══ INFORMATION

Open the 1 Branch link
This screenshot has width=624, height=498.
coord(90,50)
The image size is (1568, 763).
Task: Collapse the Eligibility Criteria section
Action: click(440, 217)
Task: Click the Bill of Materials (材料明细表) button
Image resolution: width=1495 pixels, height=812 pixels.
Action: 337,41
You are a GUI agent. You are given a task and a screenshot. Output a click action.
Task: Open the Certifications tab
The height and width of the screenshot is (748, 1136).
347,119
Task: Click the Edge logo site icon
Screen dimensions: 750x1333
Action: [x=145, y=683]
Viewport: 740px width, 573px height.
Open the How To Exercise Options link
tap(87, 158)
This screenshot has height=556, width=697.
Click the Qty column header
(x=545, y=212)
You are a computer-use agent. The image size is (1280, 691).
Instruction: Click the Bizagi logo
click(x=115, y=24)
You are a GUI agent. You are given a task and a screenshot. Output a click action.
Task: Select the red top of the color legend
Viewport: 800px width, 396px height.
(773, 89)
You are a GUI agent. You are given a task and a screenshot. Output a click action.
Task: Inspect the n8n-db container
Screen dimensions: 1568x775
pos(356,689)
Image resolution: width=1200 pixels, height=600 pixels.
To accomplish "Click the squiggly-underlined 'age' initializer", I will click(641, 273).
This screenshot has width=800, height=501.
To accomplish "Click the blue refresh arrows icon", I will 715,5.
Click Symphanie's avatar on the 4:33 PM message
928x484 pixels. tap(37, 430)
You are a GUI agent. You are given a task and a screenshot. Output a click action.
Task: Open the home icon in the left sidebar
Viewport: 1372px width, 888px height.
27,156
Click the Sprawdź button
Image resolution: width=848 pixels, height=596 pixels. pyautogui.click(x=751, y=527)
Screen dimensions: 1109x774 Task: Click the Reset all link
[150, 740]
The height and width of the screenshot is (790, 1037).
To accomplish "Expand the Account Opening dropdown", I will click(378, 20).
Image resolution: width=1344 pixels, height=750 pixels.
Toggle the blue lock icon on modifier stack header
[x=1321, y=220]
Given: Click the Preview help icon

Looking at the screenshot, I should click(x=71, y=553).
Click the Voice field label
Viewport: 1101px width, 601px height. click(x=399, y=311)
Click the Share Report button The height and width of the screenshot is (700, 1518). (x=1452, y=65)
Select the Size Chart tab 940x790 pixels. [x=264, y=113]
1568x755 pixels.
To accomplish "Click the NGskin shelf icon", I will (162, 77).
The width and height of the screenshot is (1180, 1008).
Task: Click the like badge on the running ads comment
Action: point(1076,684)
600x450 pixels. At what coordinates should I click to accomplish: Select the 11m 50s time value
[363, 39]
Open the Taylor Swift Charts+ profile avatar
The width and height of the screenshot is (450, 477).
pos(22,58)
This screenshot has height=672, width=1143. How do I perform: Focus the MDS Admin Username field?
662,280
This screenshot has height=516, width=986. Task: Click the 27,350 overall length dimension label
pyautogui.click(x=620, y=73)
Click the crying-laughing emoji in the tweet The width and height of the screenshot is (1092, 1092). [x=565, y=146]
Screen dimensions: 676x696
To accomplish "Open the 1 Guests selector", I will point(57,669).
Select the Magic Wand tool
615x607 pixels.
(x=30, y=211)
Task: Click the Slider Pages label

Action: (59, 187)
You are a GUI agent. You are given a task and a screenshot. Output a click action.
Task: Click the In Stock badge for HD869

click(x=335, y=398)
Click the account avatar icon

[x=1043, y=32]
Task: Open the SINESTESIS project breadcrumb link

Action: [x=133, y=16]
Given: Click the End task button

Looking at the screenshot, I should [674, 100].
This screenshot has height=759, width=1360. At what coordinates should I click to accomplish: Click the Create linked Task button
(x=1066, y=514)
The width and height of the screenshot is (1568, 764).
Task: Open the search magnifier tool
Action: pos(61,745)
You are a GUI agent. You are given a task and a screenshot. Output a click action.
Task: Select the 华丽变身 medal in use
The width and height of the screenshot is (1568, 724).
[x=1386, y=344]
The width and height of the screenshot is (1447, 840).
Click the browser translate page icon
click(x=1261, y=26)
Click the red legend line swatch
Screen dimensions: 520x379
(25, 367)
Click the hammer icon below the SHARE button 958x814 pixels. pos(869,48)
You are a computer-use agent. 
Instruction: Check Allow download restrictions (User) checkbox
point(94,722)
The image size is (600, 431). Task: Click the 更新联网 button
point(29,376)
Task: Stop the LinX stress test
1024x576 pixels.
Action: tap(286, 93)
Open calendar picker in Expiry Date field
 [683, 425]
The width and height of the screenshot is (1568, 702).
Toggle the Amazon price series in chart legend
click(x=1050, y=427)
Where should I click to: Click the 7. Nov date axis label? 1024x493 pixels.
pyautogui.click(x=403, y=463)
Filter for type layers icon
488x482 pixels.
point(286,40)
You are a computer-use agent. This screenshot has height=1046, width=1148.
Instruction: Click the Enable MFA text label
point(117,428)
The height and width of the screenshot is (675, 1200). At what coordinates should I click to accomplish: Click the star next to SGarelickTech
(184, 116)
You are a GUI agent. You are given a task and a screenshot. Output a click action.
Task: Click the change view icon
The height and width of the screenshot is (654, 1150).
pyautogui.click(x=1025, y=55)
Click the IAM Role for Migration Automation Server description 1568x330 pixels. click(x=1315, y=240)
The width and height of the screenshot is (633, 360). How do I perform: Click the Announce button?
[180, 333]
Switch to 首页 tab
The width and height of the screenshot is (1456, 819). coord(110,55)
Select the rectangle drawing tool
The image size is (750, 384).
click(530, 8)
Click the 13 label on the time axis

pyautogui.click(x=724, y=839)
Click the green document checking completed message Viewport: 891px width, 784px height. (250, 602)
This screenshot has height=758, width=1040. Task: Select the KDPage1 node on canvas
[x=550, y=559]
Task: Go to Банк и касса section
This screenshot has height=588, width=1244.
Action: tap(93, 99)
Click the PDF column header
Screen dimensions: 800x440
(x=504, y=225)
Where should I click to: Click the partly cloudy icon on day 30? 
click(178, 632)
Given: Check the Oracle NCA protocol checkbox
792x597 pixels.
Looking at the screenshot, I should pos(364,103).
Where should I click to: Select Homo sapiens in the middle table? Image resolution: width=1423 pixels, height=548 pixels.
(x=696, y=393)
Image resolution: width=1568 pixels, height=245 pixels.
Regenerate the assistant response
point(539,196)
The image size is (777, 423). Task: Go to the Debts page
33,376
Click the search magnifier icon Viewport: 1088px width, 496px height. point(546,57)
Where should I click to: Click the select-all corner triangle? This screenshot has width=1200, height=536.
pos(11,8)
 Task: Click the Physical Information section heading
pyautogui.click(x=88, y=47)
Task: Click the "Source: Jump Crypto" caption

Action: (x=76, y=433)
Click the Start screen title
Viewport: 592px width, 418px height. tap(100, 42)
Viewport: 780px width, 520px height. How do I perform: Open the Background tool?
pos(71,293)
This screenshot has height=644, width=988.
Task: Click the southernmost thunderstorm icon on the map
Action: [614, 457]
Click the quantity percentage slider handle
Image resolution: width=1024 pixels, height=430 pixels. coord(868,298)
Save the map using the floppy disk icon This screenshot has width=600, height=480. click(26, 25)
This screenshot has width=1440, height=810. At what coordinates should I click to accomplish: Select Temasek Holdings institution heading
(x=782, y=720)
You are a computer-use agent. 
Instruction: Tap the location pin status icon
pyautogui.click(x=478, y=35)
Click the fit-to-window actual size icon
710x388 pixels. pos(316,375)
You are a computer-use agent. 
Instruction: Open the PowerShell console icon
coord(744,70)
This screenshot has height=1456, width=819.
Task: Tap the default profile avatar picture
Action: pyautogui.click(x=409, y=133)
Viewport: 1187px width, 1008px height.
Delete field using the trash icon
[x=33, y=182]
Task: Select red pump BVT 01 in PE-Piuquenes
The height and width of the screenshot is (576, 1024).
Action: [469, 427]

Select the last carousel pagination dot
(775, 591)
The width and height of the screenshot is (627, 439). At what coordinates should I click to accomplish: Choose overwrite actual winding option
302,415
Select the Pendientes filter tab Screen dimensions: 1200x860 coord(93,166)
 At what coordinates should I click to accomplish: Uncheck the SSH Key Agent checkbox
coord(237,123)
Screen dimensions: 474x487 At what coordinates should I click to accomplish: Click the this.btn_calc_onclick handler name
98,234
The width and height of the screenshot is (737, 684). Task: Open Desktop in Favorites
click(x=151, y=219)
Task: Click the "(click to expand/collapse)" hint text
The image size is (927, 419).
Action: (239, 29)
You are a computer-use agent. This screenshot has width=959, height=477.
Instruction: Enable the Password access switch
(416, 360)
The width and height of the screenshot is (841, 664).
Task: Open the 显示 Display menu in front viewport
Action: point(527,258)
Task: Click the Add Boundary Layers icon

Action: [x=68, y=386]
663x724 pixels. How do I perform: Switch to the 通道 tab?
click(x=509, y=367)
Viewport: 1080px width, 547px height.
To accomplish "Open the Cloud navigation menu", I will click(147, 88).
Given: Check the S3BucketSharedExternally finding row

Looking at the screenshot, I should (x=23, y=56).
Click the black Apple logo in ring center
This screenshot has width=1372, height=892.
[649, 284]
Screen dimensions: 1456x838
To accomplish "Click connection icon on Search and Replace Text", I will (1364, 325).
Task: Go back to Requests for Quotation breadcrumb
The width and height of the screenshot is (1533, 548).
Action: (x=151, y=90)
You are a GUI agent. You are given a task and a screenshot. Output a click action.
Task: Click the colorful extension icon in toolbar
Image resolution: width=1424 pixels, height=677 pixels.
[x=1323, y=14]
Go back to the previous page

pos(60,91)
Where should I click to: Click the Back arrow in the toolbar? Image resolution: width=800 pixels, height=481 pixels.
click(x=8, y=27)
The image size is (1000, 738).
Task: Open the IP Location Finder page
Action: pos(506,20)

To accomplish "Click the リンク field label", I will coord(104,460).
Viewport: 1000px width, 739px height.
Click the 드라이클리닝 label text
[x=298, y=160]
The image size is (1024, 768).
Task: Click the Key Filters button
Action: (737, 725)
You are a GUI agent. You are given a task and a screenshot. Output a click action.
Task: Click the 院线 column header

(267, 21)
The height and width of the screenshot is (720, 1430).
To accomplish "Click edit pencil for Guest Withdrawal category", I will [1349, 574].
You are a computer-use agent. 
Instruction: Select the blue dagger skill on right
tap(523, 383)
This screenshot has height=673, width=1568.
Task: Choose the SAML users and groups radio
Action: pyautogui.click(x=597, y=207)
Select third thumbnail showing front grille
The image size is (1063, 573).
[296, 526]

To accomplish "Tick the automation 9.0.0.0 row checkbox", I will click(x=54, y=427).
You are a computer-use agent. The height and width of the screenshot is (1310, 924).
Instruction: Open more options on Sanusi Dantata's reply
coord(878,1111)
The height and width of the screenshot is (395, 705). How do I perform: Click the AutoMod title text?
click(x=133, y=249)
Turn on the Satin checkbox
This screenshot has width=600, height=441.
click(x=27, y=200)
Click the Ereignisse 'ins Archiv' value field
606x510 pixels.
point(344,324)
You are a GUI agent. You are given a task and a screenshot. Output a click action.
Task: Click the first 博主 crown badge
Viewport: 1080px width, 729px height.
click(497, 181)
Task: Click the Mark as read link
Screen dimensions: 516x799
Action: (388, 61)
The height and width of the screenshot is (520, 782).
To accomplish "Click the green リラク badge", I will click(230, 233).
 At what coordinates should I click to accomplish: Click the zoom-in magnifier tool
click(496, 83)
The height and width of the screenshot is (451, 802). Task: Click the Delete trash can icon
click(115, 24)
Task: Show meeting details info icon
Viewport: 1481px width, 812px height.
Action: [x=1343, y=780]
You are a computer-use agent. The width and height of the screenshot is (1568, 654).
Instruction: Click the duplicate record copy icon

════

For this exercise, please output exactly the lines above starting at the line with "Given: Check the S3BucketSharedExternally" and ending at the line with "Task: Click the colorful", ends included.

Given: Check the S3BucketSharedExternally finding row

Looking at the screenshot, I should (x=23, y=56).
Click the black Apple logo in ring center
This screenshot has width=1372, height=892.
[649, 284]
Screen dimensions: 1456x838
To accomplish "Click connection icon on Search and Replace Text", I will (1364, 325).
Task: Go back to Requests for Quotation breadcrumb
The width and height of the screenshot is (1533, 548).
Action: (x=151, y=90)
You are a GUI agent. You are given a task and a screenshot. Output a click action.
Task: Click the colorful extension icon in toolbar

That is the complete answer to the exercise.